**SOURCE RECORDS**:
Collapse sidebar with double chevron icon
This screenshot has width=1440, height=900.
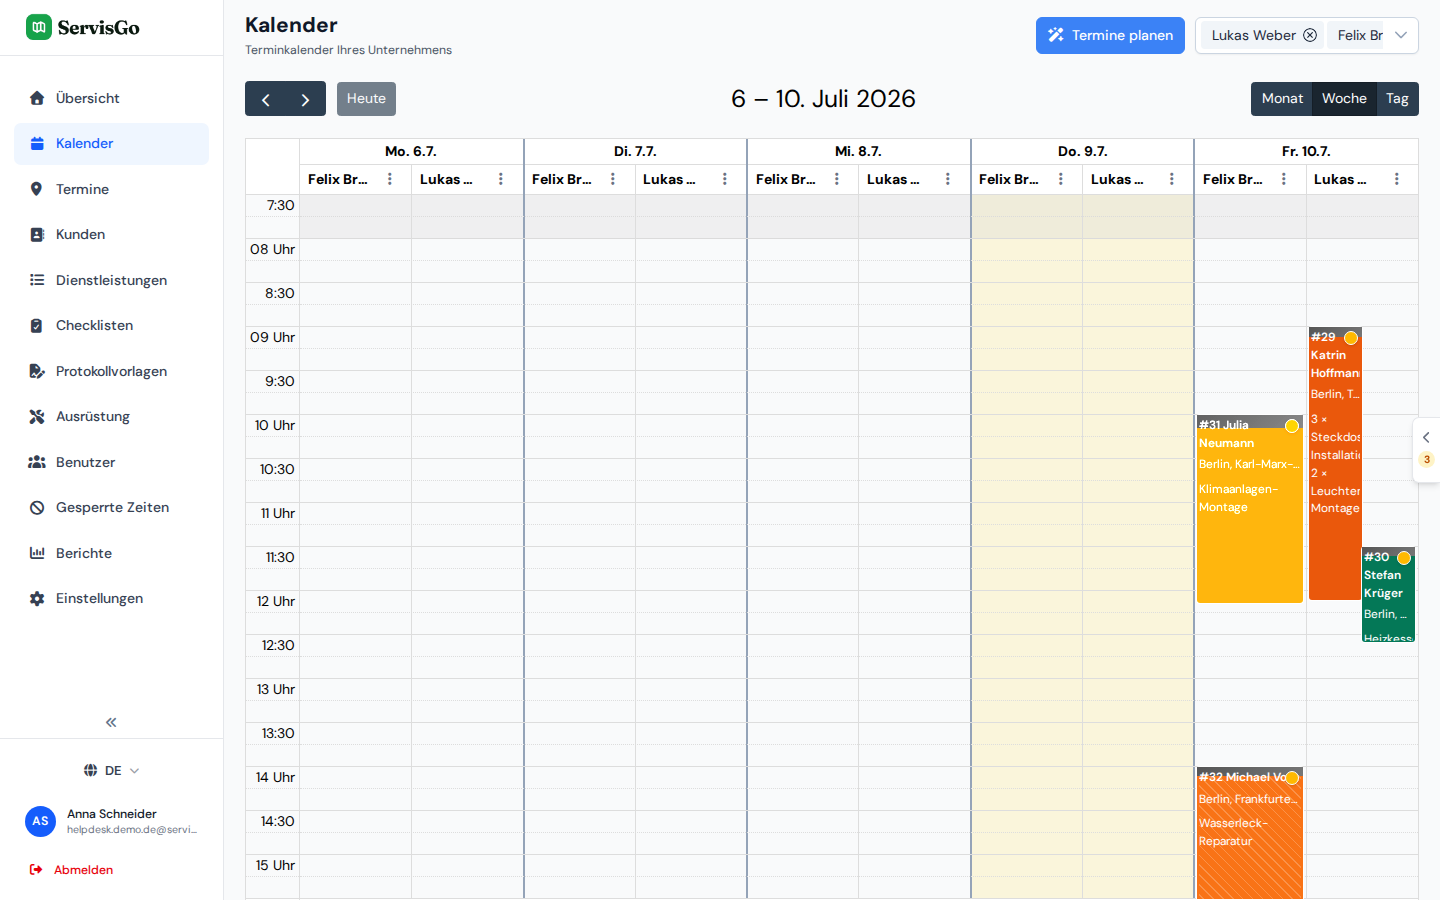coord(111,722)
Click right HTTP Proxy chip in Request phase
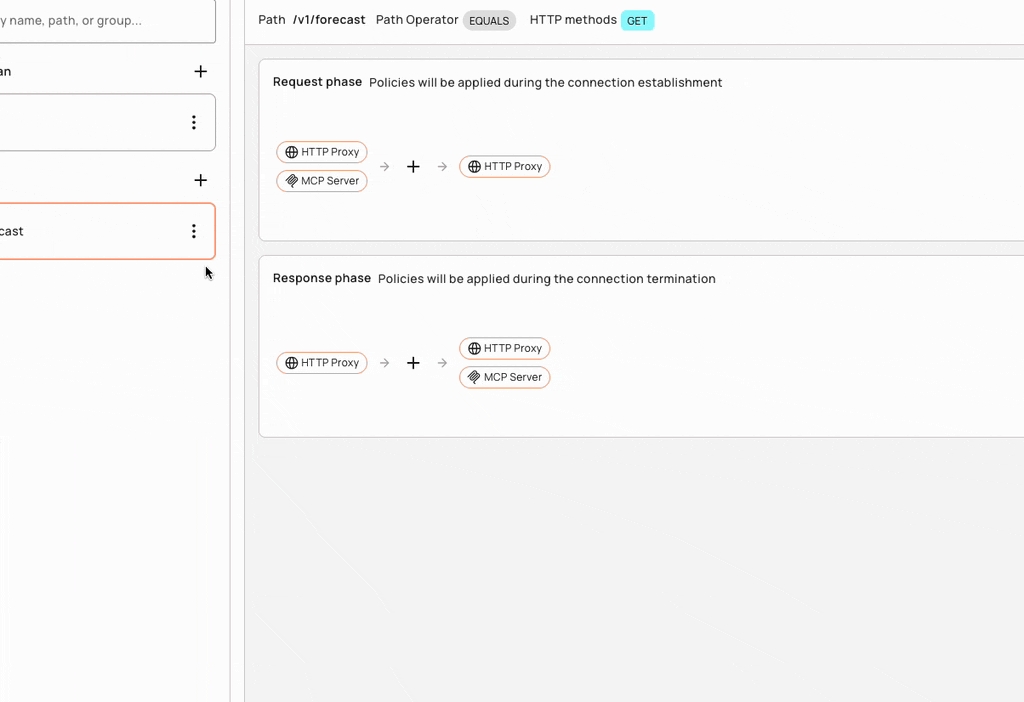This screenshot has height=702, width=1024. click(504, 167)
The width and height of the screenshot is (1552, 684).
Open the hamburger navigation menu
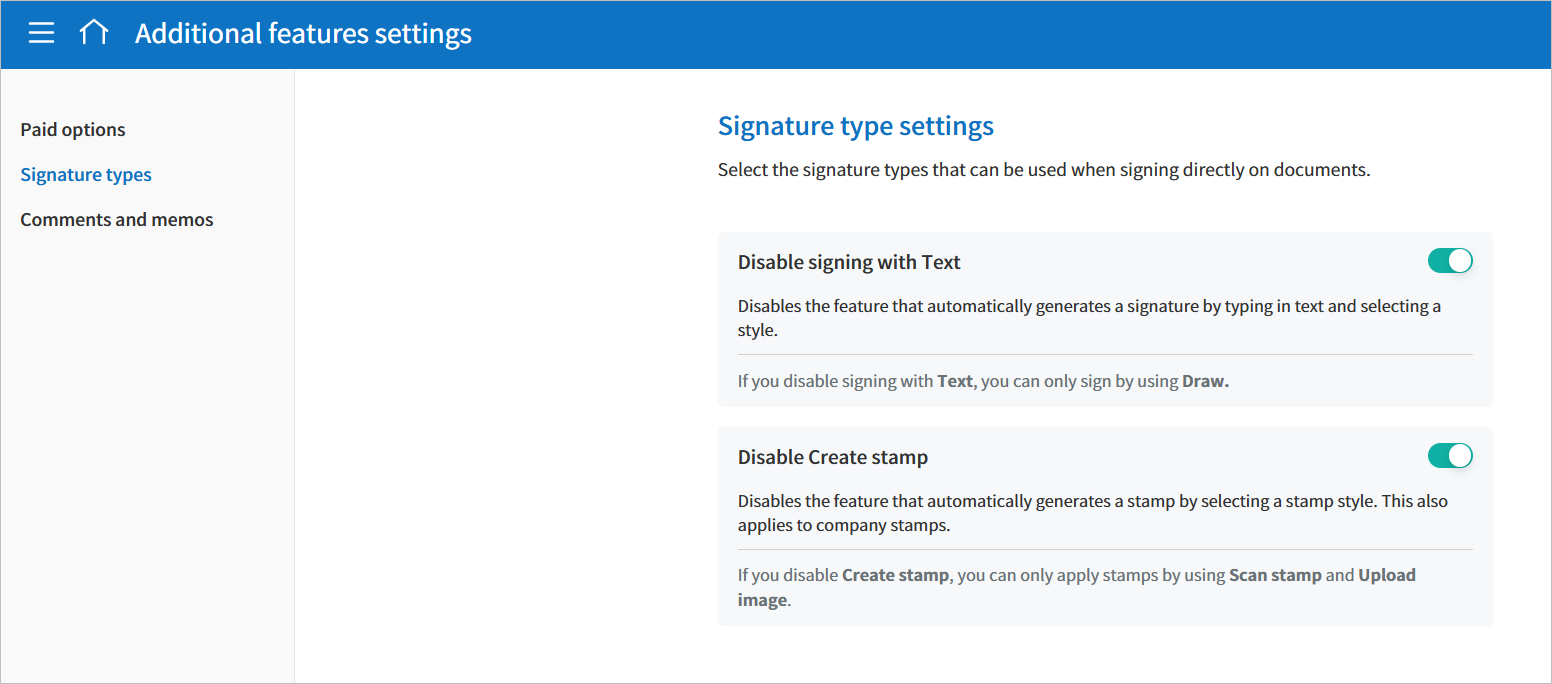41,33
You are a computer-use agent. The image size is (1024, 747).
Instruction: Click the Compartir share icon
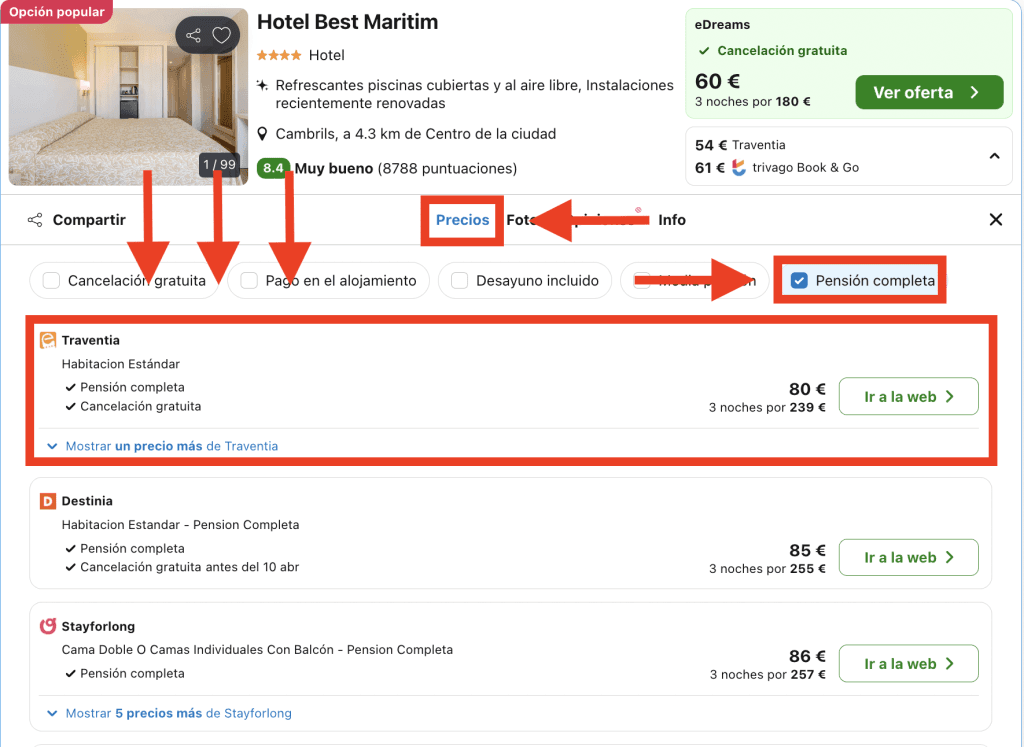35,220
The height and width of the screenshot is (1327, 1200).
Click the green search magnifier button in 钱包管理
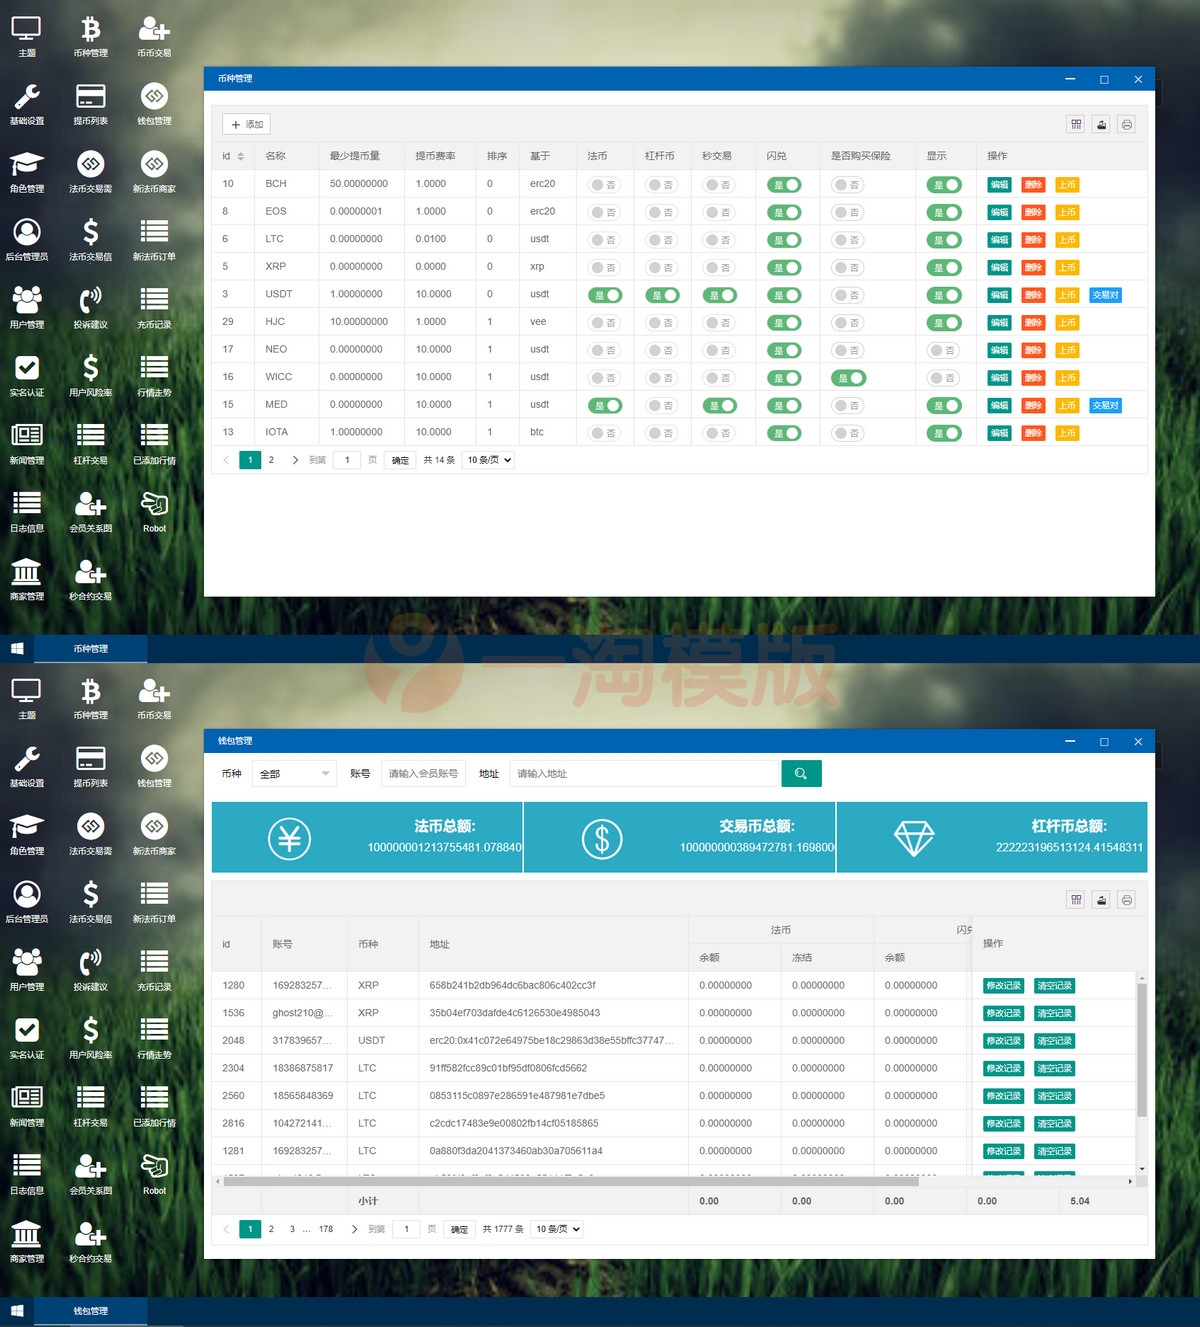pos(800,773)
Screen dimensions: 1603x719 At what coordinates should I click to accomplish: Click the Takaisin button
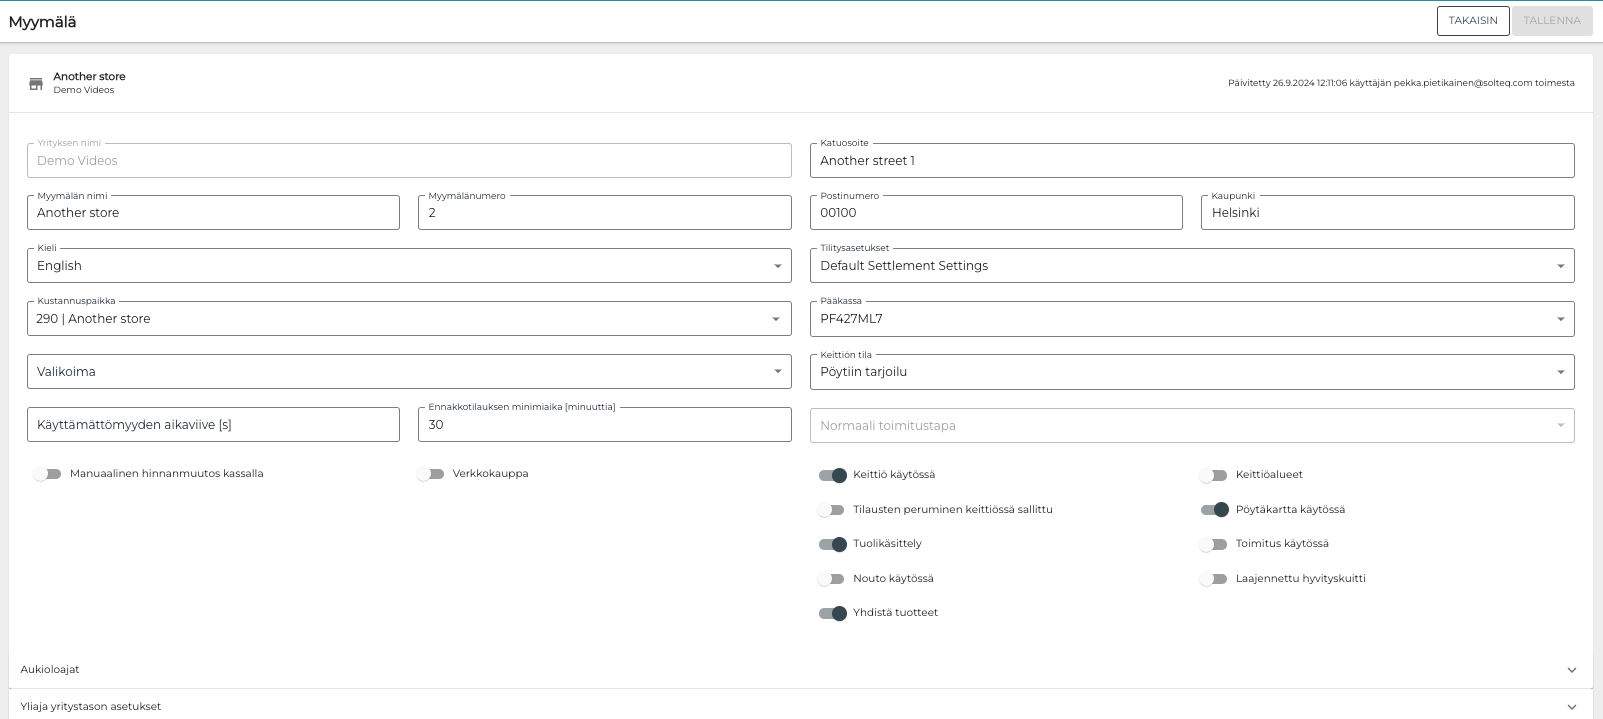point(1472,21)
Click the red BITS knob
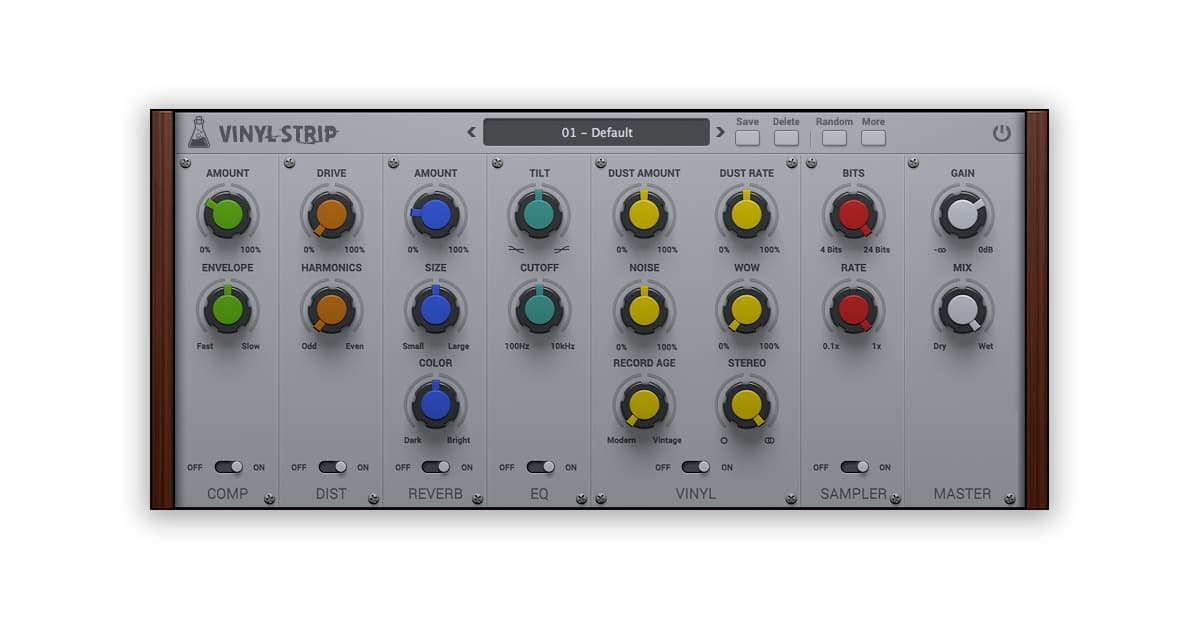 pyautogui.click(x=854, y=214)
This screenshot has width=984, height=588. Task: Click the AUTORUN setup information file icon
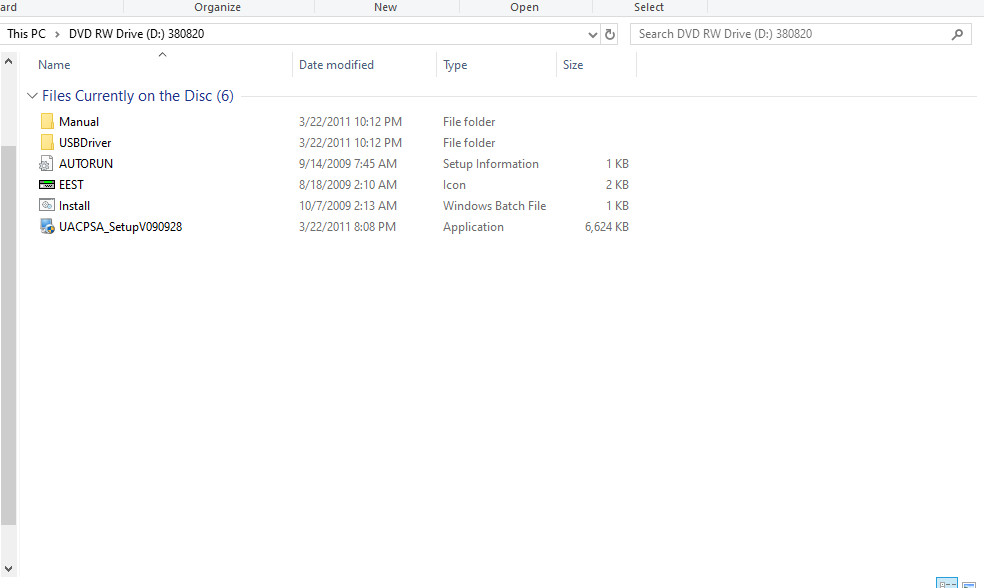(x=46, y=164)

**TASK TO COMPLETE**: Repeat every record above exactly, but leave out any pictures.

**EXPECTED ANSWER**:
Collapse sidebar with double chevron icon
This screenshot has width=1440, height=900.
coord(111,722)
Click right HTTP Proxy chip in Request phase
This screenshot has height=702, width=1024. click(504, 167)
The width and height of the screenshot is (1552, 684).
Open the hamburger navigation menu
41,33
You are a computer-use agent. The image size is (1024, 747).
Instruction: Click the Compartir share icon
35,220
The height and width of the screenshot is (1327, 1200).
Click the green search magnifier button in 钱包管理
pos(800,773)
Screen dimensions: 1603x719 At what coordinates should I click to accomplish: Click the Takaisin button
point(1472,21)
Click the red BITS knob
 pyautogui.click(x=854, y=214)
This screenshot has width=984, height=588. Task: Click the AUTORUN setup information file icon
(x=46, y=164)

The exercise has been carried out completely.